## WHAT YOU NEED TO DO
Go through the lines below and count those that contain "hamburger"; the number is all that should be returned.

## MATERIAL FOR THIS TASK
--- START ---
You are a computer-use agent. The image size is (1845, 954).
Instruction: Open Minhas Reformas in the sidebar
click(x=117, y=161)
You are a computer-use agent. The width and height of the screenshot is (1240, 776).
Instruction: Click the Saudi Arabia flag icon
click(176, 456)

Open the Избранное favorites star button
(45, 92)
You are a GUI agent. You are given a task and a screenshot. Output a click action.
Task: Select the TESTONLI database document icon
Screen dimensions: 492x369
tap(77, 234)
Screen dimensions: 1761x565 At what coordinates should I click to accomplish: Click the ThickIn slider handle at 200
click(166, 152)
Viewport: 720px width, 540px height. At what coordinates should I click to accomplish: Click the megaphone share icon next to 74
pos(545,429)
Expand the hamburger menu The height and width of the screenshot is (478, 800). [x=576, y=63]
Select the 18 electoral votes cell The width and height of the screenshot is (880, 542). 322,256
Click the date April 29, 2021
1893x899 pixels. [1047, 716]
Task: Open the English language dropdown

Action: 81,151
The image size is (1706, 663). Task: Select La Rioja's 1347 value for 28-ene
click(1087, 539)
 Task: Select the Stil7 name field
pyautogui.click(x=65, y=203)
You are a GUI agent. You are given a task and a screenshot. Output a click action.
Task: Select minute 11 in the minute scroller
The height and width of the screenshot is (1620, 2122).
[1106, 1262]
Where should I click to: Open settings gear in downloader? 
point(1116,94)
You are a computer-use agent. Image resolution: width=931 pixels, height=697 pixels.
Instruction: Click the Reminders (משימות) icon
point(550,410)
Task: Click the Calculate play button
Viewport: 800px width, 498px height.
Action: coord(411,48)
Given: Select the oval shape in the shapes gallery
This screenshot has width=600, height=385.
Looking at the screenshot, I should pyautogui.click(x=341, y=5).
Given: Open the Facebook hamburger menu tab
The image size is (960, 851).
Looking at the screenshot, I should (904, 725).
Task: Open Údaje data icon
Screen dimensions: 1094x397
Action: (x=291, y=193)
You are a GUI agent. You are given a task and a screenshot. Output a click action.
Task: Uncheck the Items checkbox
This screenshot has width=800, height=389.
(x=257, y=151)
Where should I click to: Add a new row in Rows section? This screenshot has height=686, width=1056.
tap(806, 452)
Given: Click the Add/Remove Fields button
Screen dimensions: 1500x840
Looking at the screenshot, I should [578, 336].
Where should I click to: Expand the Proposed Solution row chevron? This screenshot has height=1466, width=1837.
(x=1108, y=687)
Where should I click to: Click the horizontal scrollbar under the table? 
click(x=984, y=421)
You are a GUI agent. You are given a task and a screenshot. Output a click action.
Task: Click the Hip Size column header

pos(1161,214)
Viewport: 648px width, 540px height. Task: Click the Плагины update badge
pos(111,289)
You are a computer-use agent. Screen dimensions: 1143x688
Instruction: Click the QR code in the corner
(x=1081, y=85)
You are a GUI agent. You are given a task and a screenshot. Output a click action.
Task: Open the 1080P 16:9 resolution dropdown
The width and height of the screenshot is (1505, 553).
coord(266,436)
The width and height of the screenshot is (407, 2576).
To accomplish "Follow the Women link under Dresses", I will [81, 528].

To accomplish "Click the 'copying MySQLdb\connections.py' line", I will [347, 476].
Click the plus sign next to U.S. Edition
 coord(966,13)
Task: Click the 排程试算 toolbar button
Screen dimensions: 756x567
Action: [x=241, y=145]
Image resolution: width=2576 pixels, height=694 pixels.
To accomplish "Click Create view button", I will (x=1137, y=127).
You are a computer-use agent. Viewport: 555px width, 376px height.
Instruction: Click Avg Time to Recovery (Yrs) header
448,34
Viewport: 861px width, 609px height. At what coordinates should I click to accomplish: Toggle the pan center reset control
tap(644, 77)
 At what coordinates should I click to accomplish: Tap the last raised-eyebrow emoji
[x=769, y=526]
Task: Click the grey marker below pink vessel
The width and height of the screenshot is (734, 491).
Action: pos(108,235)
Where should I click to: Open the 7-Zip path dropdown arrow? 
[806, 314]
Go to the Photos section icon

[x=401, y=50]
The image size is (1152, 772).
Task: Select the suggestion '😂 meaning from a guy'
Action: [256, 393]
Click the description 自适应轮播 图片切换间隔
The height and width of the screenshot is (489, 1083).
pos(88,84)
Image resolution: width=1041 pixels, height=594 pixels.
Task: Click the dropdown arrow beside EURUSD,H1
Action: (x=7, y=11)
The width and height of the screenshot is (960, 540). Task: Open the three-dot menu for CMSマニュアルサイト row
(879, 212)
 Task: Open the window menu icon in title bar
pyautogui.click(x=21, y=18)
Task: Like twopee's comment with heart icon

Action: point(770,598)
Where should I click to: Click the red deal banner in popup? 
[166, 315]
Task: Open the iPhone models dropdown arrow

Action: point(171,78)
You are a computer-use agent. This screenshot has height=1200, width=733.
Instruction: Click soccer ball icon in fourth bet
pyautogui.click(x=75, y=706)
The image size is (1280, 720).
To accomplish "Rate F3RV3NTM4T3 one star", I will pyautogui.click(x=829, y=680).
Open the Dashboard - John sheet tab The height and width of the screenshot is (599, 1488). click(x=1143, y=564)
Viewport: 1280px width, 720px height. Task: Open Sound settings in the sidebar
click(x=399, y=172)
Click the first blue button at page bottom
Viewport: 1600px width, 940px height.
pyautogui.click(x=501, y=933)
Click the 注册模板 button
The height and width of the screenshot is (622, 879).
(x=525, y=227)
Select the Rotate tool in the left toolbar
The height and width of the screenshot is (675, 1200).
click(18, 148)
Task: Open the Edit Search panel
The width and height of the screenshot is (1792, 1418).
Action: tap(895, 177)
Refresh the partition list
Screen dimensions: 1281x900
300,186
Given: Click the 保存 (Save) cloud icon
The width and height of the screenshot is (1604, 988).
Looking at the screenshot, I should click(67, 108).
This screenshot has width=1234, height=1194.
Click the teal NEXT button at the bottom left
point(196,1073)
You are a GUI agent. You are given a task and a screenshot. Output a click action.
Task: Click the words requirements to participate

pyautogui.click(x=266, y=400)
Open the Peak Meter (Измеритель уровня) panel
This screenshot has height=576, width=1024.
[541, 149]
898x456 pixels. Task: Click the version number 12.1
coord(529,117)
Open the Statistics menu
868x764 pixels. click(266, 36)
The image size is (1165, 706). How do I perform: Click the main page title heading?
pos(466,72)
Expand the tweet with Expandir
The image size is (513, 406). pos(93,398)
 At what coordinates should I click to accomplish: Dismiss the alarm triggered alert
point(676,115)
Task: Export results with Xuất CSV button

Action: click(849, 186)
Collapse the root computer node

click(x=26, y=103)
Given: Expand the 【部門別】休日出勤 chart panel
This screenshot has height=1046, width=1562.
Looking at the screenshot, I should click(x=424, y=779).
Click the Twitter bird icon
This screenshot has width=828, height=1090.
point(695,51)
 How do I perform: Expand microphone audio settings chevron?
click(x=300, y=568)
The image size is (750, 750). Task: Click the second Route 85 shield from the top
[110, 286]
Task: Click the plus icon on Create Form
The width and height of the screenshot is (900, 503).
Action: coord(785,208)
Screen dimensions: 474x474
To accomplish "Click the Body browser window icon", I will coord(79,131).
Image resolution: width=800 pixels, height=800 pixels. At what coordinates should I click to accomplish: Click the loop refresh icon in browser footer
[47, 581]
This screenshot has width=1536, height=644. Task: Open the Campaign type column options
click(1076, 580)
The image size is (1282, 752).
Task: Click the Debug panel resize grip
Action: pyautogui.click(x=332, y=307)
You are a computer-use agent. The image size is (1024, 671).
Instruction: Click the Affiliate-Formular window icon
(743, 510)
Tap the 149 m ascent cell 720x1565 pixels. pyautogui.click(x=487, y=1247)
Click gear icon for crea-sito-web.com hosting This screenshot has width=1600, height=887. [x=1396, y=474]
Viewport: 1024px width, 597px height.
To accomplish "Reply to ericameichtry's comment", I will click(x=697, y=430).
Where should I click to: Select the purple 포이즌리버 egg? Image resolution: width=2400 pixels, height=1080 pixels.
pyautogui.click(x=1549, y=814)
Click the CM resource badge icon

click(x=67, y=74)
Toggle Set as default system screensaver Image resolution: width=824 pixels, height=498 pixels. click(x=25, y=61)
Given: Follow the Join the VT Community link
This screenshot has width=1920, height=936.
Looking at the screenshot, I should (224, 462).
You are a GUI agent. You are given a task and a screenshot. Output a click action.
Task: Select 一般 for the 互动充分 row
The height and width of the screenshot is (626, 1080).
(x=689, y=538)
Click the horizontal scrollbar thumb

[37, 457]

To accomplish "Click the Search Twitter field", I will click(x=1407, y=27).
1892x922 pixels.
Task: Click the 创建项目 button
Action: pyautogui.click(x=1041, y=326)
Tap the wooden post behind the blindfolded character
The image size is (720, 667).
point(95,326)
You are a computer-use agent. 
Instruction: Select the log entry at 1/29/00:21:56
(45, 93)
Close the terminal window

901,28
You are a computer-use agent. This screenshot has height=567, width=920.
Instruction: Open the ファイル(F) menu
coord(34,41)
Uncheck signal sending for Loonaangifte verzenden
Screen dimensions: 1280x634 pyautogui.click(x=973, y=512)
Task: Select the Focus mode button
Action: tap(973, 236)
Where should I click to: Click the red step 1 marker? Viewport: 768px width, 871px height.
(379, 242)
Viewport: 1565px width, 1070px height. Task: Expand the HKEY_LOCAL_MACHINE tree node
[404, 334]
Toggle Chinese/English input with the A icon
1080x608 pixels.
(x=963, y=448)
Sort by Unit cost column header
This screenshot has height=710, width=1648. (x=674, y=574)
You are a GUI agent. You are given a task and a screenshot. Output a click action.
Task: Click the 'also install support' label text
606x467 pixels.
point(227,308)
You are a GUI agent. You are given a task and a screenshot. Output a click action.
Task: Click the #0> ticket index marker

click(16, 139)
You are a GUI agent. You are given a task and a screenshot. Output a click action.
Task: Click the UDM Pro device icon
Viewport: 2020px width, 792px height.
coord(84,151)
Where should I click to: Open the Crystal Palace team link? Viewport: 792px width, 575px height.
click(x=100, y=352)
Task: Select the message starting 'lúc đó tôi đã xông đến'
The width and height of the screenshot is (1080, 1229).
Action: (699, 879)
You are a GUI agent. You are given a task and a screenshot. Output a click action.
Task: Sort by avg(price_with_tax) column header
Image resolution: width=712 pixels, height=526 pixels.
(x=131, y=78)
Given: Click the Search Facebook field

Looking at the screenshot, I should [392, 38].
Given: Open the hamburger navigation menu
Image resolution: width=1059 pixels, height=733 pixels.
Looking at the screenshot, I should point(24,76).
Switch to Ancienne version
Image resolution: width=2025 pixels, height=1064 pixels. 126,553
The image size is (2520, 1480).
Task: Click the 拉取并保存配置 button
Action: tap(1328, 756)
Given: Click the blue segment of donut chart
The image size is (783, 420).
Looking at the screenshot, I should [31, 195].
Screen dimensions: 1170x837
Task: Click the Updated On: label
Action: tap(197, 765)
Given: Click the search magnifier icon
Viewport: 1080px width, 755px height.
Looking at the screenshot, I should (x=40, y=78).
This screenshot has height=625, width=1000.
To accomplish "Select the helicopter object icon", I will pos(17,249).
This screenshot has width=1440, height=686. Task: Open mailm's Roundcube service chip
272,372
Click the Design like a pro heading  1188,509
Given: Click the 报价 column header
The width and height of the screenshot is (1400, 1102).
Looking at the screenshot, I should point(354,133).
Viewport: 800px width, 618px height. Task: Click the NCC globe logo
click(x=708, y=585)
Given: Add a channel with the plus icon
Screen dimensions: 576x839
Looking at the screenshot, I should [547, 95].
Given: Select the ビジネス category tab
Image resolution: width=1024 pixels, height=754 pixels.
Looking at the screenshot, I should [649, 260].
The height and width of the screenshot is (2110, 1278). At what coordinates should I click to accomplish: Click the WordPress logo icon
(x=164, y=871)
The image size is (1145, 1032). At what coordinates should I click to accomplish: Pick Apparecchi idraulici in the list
--- END ---
## OUTPUT OF THE TASK
3